**WORKING DATA:**
· · · · · · ·

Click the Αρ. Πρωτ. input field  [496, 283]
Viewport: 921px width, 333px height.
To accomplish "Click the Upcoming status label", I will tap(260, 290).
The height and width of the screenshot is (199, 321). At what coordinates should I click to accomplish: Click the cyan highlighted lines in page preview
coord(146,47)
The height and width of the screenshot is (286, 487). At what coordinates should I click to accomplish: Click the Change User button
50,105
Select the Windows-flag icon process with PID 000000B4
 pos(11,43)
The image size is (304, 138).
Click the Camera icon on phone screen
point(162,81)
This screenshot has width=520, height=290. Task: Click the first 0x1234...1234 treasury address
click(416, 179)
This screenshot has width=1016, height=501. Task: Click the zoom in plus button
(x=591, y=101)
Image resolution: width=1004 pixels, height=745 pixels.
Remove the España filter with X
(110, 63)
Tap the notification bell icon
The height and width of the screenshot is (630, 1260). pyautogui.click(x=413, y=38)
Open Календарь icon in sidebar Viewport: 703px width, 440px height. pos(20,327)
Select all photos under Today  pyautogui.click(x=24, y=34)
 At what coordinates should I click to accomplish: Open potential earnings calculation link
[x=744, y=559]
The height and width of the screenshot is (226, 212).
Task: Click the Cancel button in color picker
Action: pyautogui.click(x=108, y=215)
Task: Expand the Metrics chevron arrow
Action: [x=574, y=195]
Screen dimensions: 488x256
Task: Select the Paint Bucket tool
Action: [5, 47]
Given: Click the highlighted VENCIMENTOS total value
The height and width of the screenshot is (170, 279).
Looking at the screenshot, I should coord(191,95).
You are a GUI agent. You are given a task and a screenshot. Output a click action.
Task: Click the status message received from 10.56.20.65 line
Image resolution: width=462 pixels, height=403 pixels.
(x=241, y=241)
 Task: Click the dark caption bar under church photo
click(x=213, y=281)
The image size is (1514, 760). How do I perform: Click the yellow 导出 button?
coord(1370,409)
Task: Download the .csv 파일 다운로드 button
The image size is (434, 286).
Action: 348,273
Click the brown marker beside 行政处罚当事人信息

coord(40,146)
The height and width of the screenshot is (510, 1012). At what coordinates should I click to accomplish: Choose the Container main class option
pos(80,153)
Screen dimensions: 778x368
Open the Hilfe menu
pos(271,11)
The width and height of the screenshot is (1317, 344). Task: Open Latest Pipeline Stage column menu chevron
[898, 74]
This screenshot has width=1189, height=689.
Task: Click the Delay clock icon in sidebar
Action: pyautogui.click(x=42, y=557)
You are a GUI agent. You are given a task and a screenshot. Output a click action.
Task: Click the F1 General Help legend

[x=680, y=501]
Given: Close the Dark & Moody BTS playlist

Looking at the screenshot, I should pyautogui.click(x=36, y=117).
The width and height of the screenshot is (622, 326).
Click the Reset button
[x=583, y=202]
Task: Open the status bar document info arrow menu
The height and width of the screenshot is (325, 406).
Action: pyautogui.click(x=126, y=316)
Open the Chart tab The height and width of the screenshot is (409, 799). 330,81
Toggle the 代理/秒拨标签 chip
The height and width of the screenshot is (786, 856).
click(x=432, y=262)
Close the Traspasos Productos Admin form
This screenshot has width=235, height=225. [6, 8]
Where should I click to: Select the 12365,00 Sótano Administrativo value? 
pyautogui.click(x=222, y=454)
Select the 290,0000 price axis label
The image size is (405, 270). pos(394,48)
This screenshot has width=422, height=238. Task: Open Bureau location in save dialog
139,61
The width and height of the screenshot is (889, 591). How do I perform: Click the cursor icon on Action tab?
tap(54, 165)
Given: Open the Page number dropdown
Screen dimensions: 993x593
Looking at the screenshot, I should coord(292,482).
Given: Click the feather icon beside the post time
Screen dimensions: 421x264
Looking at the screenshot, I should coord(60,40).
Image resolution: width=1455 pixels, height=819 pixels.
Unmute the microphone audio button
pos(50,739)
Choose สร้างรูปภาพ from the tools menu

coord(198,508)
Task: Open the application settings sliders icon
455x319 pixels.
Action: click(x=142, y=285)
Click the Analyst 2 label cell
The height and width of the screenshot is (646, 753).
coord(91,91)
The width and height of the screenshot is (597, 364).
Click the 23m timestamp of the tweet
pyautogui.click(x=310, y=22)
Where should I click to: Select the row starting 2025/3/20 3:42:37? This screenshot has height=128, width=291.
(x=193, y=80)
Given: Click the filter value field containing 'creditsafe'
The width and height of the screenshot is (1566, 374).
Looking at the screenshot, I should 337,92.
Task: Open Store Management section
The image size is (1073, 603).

· · · · · · ·

Your answer should be one number: how many lines in the material above contain the string "field".

2